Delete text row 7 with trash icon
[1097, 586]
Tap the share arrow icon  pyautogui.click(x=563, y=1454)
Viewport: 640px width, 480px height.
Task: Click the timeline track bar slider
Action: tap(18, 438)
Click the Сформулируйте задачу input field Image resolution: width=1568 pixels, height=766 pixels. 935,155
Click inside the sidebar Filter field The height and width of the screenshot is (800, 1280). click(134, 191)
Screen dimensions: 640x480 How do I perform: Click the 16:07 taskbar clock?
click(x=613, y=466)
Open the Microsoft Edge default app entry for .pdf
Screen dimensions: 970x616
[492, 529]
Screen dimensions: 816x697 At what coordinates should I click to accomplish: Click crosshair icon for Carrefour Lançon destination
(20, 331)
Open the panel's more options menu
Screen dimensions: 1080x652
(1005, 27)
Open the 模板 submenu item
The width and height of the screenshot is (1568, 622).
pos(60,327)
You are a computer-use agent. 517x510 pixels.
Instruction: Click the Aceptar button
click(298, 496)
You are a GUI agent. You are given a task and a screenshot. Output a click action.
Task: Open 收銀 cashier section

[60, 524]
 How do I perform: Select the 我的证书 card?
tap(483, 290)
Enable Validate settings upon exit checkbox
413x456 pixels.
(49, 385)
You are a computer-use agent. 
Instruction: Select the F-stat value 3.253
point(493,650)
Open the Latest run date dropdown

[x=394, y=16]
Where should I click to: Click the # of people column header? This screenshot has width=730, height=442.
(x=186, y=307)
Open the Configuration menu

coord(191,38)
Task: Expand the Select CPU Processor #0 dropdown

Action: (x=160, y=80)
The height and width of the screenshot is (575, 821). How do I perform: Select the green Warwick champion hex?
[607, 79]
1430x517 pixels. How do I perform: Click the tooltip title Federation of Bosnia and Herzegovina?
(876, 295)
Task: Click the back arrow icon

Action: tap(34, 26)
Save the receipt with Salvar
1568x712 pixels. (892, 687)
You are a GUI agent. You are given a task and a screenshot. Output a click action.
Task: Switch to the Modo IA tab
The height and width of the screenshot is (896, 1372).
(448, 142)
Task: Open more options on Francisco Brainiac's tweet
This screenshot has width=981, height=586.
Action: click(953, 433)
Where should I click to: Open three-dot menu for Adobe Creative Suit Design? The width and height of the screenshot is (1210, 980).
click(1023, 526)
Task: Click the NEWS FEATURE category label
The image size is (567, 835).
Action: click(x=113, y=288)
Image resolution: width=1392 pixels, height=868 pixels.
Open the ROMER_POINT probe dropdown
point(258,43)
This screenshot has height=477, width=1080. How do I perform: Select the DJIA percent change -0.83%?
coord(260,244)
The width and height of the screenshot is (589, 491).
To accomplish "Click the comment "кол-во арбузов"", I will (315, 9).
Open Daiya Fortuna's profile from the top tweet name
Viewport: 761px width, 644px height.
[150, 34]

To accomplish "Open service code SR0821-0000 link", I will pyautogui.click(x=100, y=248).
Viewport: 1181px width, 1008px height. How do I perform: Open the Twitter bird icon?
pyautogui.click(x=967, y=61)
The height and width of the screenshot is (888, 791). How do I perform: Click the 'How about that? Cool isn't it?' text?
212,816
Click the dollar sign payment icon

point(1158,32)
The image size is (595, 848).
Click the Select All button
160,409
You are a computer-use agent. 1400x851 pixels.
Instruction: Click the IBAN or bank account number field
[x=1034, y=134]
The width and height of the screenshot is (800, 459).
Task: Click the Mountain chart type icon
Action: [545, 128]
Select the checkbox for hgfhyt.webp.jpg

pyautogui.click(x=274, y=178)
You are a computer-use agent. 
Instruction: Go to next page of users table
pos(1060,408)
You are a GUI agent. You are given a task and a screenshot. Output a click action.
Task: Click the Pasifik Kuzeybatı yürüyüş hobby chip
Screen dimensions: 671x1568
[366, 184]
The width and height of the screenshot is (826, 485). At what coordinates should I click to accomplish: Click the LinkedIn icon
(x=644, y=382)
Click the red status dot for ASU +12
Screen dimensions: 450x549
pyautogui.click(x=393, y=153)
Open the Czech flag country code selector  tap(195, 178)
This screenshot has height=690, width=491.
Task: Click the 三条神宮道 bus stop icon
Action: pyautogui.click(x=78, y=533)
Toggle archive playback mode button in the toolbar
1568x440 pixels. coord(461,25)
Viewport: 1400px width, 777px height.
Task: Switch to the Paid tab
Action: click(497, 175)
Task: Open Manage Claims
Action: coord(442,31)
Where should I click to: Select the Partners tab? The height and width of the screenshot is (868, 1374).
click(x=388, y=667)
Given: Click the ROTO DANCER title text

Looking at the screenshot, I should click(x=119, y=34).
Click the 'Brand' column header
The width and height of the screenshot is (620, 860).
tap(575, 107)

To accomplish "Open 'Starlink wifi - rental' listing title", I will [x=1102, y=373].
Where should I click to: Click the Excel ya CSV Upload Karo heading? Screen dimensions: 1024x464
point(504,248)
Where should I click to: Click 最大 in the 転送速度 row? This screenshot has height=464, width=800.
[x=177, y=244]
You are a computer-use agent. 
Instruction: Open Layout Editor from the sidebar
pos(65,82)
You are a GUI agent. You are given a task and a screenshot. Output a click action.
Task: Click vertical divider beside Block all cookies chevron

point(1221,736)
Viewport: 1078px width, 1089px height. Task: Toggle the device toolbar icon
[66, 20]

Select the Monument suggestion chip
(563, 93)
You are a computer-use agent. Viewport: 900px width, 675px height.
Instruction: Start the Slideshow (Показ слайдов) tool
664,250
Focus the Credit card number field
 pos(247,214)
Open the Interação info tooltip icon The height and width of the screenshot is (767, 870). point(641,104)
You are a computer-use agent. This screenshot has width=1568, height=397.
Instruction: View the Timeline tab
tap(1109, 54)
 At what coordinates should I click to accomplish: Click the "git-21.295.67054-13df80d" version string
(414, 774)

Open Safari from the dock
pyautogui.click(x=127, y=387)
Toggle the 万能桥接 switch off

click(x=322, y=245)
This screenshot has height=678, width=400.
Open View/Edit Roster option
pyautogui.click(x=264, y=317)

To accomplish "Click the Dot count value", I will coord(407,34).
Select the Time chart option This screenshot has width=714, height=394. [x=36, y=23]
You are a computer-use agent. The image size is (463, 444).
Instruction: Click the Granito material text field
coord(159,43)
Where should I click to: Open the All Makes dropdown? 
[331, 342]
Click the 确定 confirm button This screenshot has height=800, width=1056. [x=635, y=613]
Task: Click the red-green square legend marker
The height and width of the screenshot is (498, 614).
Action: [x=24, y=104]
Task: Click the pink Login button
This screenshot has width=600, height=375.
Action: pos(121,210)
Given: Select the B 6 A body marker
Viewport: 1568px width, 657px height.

┄┄┄┄┄┄

Task to carry out — If the string "options" appears in a line of the entries, report the line.

Result of this exercise —
Open the panel's more options menu
Task: Open more options on Francisco Brainiac's tweet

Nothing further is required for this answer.